A Framework for Defining the Scope of Data Governance Strategy Projects (Part 2)
Thou shalt not "boil the ocean."
This is Part 2 of this series. Part 1 is here.
Introduction
The simple model presented in A Framework for Defining the Scope of Data Governance Strategy Projects (Part 1) is intended as a general framework for thinking about data governance when an organization wants to improve how data are used to inform and solve problems. To do this the organization may need a practical data governance strategy to guide and support its actions.
One approach to developing a data governance strategy is traditional and straightforward:
Decide specifically what problem (“application area”) you want to solve.

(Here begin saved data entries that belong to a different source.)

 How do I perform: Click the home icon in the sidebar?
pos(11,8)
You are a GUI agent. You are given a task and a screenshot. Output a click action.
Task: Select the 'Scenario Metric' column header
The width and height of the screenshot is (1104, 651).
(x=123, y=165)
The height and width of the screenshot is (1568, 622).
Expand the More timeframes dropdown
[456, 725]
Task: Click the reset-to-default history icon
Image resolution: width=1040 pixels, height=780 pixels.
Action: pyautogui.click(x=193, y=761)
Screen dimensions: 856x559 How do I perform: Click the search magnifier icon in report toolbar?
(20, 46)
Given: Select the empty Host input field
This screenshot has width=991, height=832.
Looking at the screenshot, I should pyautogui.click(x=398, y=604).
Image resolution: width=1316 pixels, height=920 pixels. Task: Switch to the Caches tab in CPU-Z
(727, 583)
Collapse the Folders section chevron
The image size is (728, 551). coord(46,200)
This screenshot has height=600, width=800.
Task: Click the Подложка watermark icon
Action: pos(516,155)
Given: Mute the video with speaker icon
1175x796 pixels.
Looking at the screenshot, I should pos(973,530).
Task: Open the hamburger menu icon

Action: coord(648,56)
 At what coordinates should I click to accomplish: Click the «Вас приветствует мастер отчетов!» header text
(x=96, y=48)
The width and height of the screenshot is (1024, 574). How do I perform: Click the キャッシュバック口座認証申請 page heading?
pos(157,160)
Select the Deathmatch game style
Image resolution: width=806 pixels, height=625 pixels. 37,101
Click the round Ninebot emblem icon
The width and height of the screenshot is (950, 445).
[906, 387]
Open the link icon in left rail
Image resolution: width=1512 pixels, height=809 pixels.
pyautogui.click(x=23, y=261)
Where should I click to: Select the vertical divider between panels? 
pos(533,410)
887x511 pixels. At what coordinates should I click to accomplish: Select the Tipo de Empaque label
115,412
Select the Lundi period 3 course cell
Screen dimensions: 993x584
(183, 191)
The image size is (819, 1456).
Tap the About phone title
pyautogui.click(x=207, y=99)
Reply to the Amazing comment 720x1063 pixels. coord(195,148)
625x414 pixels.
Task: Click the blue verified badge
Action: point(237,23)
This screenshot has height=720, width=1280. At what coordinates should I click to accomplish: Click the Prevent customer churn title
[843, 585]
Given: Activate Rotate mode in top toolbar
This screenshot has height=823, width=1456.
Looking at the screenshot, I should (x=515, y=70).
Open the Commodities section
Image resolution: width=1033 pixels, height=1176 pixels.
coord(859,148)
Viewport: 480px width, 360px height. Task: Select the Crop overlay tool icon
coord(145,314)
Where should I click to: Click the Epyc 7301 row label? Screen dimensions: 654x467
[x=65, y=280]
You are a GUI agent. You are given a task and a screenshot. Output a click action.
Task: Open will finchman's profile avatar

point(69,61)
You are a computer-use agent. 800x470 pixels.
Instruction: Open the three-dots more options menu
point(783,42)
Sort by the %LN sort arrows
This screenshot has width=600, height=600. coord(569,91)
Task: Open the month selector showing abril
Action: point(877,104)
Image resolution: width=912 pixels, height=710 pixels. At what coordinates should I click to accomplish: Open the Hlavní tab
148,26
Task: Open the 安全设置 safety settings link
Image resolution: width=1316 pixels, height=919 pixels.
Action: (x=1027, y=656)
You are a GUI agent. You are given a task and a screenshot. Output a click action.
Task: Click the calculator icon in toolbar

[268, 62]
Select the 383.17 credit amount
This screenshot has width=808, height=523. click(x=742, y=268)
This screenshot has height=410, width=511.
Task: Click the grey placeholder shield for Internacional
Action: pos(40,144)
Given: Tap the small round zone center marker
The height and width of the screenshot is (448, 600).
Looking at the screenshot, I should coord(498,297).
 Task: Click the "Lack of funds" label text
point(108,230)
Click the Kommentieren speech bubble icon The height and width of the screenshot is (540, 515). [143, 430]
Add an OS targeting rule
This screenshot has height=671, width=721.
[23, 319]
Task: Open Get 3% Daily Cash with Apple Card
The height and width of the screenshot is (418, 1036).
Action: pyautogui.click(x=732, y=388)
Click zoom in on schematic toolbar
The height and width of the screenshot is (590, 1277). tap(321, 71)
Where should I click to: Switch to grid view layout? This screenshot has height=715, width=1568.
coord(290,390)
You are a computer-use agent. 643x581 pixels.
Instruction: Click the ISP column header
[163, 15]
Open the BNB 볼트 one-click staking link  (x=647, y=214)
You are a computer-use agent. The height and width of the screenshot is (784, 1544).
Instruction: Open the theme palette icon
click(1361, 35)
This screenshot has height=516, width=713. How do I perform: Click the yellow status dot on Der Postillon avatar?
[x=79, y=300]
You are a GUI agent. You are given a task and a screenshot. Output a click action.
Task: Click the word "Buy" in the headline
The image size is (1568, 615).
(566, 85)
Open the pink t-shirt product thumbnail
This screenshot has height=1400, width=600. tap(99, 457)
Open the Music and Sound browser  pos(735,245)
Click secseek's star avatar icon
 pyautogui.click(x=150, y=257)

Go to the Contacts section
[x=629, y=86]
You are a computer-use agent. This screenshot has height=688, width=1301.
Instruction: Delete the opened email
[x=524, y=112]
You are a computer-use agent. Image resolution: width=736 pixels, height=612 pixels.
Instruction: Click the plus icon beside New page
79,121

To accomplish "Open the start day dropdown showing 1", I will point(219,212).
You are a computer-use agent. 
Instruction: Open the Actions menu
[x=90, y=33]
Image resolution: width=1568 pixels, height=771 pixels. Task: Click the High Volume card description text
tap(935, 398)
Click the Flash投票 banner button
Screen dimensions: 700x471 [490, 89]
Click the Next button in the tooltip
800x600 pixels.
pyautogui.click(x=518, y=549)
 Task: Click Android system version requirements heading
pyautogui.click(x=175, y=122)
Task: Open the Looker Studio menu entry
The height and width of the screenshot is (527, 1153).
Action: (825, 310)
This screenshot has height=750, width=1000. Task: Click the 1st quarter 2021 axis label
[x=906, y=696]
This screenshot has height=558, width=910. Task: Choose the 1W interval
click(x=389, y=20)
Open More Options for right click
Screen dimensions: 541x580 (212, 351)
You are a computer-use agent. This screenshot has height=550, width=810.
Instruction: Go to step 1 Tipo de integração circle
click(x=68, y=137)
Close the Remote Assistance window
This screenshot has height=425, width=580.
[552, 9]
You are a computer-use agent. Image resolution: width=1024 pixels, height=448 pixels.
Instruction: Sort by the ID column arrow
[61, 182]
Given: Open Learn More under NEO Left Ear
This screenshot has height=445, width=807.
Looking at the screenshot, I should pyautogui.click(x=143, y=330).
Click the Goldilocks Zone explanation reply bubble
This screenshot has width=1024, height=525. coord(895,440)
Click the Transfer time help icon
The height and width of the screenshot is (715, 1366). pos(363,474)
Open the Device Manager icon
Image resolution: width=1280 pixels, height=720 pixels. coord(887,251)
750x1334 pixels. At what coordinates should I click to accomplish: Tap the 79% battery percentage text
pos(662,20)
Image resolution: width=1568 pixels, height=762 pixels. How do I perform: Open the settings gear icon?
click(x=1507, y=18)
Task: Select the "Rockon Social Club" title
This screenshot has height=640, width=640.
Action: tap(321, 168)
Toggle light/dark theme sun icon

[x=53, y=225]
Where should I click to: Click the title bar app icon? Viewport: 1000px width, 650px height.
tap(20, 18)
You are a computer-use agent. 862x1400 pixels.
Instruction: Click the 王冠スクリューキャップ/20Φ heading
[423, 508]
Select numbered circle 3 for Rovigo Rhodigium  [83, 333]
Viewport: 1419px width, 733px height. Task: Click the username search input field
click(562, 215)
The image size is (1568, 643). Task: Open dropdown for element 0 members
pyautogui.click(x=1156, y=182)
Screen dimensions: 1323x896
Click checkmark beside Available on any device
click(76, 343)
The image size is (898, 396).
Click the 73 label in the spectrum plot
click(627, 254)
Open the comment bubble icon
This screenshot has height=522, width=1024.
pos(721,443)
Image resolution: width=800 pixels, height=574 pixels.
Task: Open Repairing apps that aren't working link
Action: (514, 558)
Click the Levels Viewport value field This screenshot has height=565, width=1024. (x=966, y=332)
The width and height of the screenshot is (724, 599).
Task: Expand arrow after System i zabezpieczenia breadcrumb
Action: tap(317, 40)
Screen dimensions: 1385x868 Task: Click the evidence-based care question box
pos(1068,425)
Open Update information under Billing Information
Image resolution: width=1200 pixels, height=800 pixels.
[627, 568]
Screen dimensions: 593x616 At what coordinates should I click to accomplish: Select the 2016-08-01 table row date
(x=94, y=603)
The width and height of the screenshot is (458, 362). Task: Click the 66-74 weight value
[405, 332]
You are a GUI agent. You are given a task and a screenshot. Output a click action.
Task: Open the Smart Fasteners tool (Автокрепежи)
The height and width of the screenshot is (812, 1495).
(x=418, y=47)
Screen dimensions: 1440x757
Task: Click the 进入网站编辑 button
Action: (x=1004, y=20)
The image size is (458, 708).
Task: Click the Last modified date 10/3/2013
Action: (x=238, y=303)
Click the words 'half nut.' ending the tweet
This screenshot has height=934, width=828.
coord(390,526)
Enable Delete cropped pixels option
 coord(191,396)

Identify and understand the data, systems, and processes that need to work together to provide the needed data analytics to solve this problem.
Create and implement a project plan based on a rational consideration of possible alternative approaches to solving the problem.
Use what is learned from (3) to adapt and expand the strategy to other problem areas.
The circles in the simple model described in A Framework for Defining the Scope of Data Governance Strategy Projects (Part 1) represent the types of information (including metadata, or data about data) that will be needed to effectively plan a data governance strategy. Categories include information about relevant raw Data, Systems, Processes, Users, Costs, and Benefits.
Concrete steps
We want our data governance strategy to define a set of concrete steps that will take us from a “current state” to a desired “future state” that helps address the defined problem or application area. Of course, we’ll need to define and understand both the current and the future state. Sources for this understanding are usually people in the organization as well as system and process documentation including data dictionaries, network diagrams, and data models.
A "traditional" approach
Management will be familiar with this traditional outline of a strategy or planning exercise. That familiarity can be used to our advantage in gaining cooperation -- as long as we don’t attempt too much initially and focus instead on a well-defined and recognized problem. The perception of “paralysis by analysis” must be avoided, hence the need to focus on definable problems and rapid delivery.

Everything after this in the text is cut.